Work to be completed
Could you format every line of the items below as a numbered list, leaving out any blank lines?
>>>
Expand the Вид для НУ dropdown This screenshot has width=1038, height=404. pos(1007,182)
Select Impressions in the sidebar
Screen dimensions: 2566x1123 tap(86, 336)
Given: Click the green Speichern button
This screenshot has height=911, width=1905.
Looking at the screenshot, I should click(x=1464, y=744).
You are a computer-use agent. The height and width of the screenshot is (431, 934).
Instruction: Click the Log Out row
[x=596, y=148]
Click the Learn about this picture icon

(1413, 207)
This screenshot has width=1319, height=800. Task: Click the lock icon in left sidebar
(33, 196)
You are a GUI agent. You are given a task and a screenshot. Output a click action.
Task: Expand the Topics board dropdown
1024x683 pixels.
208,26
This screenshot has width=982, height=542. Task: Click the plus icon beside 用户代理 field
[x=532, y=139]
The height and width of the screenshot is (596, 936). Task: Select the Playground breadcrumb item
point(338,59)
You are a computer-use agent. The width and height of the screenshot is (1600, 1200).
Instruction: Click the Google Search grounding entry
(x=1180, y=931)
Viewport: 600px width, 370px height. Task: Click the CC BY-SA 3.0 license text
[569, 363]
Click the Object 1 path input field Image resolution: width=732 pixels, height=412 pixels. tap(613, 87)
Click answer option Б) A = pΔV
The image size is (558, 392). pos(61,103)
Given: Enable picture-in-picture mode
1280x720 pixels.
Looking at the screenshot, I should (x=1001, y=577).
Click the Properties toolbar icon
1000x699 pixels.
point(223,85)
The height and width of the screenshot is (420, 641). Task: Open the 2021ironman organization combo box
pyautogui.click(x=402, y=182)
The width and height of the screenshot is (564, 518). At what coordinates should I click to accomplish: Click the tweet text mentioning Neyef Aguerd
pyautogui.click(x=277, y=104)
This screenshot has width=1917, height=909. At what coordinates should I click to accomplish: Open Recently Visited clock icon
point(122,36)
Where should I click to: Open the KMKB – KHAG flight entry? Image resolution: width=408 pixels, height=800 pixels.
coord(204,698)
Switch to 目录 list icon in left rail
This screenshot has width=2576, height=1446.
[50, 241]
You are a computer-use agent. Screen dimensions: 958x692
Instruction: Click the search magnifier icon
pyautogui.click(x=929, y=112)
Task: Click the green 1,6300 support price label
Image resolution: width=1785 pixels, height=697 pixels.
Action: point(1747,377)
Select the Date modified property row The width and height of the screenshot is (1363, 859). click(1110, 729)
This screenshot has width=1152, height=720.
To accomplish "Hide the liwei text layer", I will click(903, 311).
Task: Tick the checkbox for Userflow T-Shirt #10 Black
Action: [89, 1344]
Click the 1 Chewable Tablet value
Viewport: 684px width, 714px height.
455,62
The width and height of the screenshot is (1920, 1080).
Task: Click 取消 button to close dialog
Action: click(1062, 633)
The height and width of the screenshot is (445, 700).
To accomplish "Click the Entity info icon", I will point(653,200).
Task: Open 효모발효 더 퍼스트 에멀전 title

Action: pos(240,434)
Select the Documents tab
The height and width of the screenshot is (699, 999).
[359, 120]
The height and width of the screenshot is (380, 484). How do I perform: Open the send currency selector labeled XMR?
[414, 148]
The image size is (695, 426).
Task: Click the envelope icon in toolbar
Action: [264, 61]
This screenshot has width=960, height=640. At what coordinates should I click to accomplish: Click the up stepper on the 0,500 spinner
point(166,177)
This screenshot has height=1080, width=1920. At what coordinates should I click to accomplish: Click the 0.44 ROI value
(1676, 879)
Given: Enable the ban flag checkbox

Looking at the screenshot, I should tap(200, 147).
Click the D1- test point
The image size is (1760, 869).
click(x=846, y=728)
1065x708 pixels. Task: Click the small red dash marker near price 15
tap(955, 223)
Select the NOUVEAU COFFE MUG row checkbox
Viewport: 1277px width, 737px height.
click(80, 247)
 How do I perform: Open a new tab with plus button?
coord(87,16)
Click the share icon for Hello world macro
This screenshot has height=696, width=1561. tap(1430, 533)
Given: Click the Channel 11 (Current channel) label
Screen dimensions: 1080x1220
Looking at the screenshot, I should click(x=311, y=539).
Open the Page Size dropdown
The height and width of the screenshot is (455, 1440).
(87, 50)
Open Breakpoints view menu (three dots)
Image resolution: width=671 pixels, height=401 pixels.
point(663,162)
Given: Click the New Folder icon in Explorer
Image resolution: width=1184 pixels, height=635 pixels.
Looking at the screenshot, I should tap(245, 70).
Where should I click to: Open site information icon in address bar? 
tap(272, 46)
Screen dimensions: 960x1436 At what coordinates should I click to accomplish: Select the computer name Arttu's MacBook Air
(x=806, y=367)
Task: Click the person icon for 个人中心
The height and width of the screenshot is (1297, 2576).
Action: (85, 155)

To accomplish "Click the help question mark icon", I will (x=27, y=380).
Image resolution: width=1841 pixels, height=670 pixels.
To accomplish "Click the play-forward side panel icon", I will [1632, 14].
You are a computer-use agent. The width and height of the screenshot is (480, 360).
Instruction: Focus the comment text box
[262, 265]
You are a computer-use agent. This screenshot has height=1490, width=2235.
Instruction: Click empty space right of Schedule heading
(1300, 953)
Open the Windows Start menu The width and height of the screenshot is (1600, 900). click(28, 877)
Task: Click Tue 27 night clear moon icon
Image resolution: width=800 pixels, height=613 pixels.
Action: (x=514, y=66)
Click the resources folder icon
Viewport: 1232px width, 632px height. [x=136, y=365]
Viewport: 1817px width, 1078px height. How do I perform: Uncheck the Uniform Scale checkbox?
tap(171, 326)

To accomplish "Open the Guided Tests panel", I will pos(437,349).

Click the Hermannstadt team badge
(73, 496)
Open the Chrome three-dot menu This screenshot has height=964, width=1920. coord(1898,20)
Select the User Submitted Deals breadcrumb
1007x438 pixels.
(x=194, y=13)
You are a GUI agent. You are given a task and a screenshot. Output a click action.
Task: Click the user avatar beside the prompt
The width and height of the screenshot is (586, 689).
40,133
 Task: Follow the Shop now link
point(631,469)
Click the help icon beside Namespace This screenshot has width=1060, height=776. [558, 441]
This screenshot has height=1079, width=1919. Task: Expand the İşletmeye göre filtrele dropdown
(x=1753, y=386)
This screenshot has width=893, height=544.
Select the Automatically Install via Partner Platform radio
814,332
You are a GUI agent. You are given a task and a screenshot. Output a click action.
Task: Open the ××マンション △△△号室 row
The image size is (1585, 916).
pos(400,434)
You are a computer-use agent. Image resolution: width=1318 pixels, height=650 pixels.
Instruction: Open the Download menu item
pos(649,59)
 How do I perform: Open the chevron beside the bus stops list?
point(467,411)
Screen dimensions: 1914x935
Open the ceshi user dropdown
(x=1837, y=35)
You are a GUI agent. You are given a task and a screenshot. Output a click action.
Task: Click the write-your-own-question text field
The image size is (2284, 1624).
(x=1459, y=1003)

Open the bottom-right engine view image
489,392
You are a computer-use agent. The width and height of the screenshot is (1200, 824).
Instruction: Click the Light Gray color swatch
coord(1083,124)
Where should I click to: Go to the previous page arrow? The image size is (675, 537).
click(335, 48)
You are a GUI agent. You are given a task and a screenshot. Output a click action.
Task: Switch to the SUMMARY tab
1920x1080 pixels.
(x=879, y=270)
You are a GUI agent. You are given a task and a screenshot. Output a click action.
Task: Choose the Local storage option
<<<
Final answer
1. Expand the Вид для НУ dropdown This screenshot has width=1038, height=404. pos(1007,182)
2. Select Impressions in the sidebar
3. Screen dimensions: 2566x1123 tap(86, 336)
4. Given: Click the green Speichern button
5. This screenshot has height=911, width=1905.
6. Looking at the screenshot, I should click(x=1464, y=744).
7. You are a computer-use agent. The height and width of the screenshot is (431, 934).
8. Instruction: Click the Log Out row
9. [x=596, y=148]
10. Click the Learn about this picture icon
11. (1413, 207)
12. This screenshot has width=1319, height=800. Task: Click the lock icon in left sidebar
13. (33, 196)
14. You are a GUI agent. You are given a task and a screenshot. Output a click action.
15. Task: Expand the Topics board dropdown
16. 1024x683 pixels.
17. 208,26
18. This screenshot has width=982, height=542. Task: Click the plus icon beside 用户代理 field
19. [x=532, y=139]
20. The height and width of the screenshot is (596, 936). Task: Select the Playground breadcrumb item
21. point(338,59)
22. You are a computer-use agent. The width and height of the screenshot is (1600, 1200).
23. Instruction: Click the Google Search grounding entry
24. (x=1180, y=931)
25. Viewport: 600px width, 370px height. Task: Click the CC BY-SA 3.0 license text
26. [569, 363]
27. Click the Object 1 path input field Image resolution: width=732 pixels, height=412 pixels. tap(613, 87)
28. Click answer option Б) A = pΔV
29. The image size is (558, 392). pos(61,103)
30. Given: Enable picture-in-picture mode
31. 1280x720 pixels.
32. Looking at the screenshot, I should (x=1001, y=577).
33. Click the Properties toolbar icon
34. 1000x699 pixels.
35. point(223,85)
36. The height and width of the screenshot is (420, 641). Task: Open the 2021ironman organization combo box
37. pyautogui.click(x=402, y=182)
38. The width and height of the screenshot is (564, 518). At what coordinates should I click to accomplish: Click the tweet text mentioning Neyef Aguerd
39. pyautogui.click(x=277, y=104)
40. This screenshot has width=1917, height=909. At what coordinates should I click to accomplish: Open Recently Visited clock icon
41. point(122,36)
42. Where should I click to: Open the KMKB – KHAG flight entry? Image resolution: width=408 pixels, height=800 pixels.
43. coord(204,698)
44. Switch to 目录 list icon in left rail
45. This screenshot has width=2576, height=1446.
46. [50, 241]
47. You are a computer-use agent. Screen dimensions: 958x692
48. Instruction: Click the search magnifier icon
49. pyautogui.click(x=929, y=112)
50. Task: Click the green 1,6300 support price label
51. Image resolution: width=1785 pixels, height=697 pixels.
52. Action: point(1747,377)
53. Select the Date modified property row The width and height of the screenshot is (1363, 859). click(1110, 729)
54. This screenshot has width=1152, height=720.
55. To accomplish "Hide the liwei text layer", I will click(903, 311).
56. Task: Tick the checkbox for Userflow T-Shirt #10 Black
57. Action: [89, 1344]
58. Click the 1 Chewable Tablet value
59. Viewport: 684px width, 714px height.
60. 455,62
61. The width and height of the screenshot is (1920, 1080).
62. Task: Click 取消 button to close dialog
63. Action: click(1062, 633)
64. The height and width of the screenshot is (445, 700).
65. To accomplish "Click the Entity info icon", I will point(653,200).
66. Task: Open 효모발효 더 퍼스트 에멀전 title
67. Action: pos(240,434)
68. Select the Documents tab
69. The height and width of the screenshot is (699, 999).
70. [359, 120]
71. The height and width of the screenshot is (380, 484). How do I perform: Open the send currency selector labeled XMR?
72. [414, 148]
73. The image size is (695, 426).
74. Task: Click the envelope icon in toolbar
75. Action: [264, 61]
76. This screenshot has width=960, height=640. At what coordinates should I click to accomplish: Click the up stepper on the 0,500 spinner
77. point(166,177)
78. This screenshot has height=1080, width=1920. At what coordinates should I click to accomplish: Click the 0.44 ROI value
79. (1676, 879)
80. Given: Enable the ban flag checkbox
81. Looking at the screenshot, I should tap(200, 147).
82. Click the D1- test point
83. The image size is (1760, 869).
84. click(x=846, y=728)
85. 1065x708 pixels. Task: Click the small red dash marker near price 15
86. tap(955, 223)
87. Select the NOUVEAU COFFE MUG row checkbox
88. Viewport: 1277px width, 737px height.
89. click(80, 247)
90.  How do I perform: Open a new tab with plus button?
91. coord(87,16)
92. Click the share icon for Hello world macro
93. This screenshot has height=696, width=1561. tap(1430, 533)
94. Given: Click the Channel 11 (Current channel) label
95. Screen dimensions: 1080x1220
96. Looking at the screenshot, I should click(x=311, y=539).
97. Open the Page Size dropdown
98. The height and width of the screenshot is (455, 1440).
99. (87, 50)
100. Open Breakpoints view menu (three dots)
101. Image resolution: width=671 pixels, height=401 pixels.
102. point(663,162)
103. Given: Click the New Folder icon in Explorer
104. Image resolution: width=1184 pixels, height=635 pixels.
105. Looking at the screenshot, I should tap(245, 70).
106. Where should I click to: Open site information icon in address bar? 
107. tap(272, 46)
108. Screen dimensions: 960x1436 At what coordinates should I click to accomplish: Select the computer name Arttu's MacBook Air
109. (x=806, y=367)
110. Task: Click the person icon for 个人中心
111. The height and width of the screenshot is (1297, 2576).
112. Action: (85, 155)
113. To accomplish "Click the help question mark icon", I will (x=27, y=380).
114. Image resolution: width=1841 pixels, height=670 pixels.
115. To accomplish "Click the play-forward side panel icon", I will [1632, 14].
116. You are a computer-use agent. The width and height of the screenshot is (480, 360).
117. Instruction: Focus the comment text box
118. [262, 265]
119. You are a computer-use agent. This screenshot has height=1490, width=2235.
120. Instruction: Click empty space right of Schedule heading
121. (1300, 953)
122. Open the Windows Start menu The width and height of the screenshot is (1600, 900). click(28, 877)
123. Task: Click Tue 27 night clear moon icon
124. Image resolution: width=800 pixels, height=613 pixels.
125. Action: (x=514, y=66)
126. Click the resources folder icon
127. Viewport: 1232px width, 632px height. [x=136, y=365]
128. Viewport: 1817px width, 1078px height. How do I perform: Uncheck the Uniform Scale checkbox?
129. tap(171, 326)
130. To accomplish "Open the Guided Tests panel", I will pos(437,349).
131. Click the Hermannstadt team badge
132. (73, 496)
133. Open the Chrome three-dot menu This screenshot has height=964, width=1920. coord(1898,20)
134. Select the User Submitted Deals breadcrumb
135. 1007x438 pixels.
136. (x=194, y=13)
137. You are a GUI agent. You are given a task and a screenshot. Output a click action.
138. Task: Click the user avatar beside the prompt
139. The width and height of the screenshot is (586, 689).
140. 40,133
141.  Task: Follow the Shop now link
142. point(631,469)
143. Click the help icon beside Namespace This screenshot has width=1060, height=776. [558, 441]
144. This screenshot has height=1079, width=1919. Task: Expand the İşletmeye göre filtrele dropdown
145. (x=1753, y=386)
146. This screenshot has width=893, height=544.
147. Select the Automatically Install via Partner Platform radio
148. 814,332
149. You are a GUI agent. You are given a task and a screenshot. Output a click action.
150. Task: Open the ××マンション △△△号室 row
151. The image size is (1585, 916).
152. pos(400,434)
153. You are a computer-use agent. Image resolution: width=1318 pixels, height=650 pixels.
154. Instruction: Open the Download menu item
155. pos(649,59)
156.  How do I perform: Open the chevron beside the bus stops list?
157. point(467,411)
158. Screen dimensions: 1914x935
159. Open the ceshi user dropdown
160. (x=1837, y=35)
161. You are a GUI agent. You are given a task and a screenshot. Output a click action.
162. Task: Click the write-your-own-question text field
163. The image size is (2284, 1624).
164. (x=1459, y=1003)
165. Open the bottom-right engine view image
166. 489,392
167. You are a computer-use agent. The width and height of the screenshot is (1200, 824).
168. Instruction: Click the Light Gray color swatch
169. coord(1083,124)
170. Where should I click to: Go to the previous page arrow? The image size is (675, 537).
171. click(335, 48)
172. You are a GUI agent. You are given a task and a screenshot. Output a click action.
173. Task: Switch to the SUMMARY tab
174. 1920x1080 pixels.
175. (x=879, y=270)
176. You are a GUI agent. You are given a task and a screenshot. Output a click action.
177. Task: Choose the Local storage option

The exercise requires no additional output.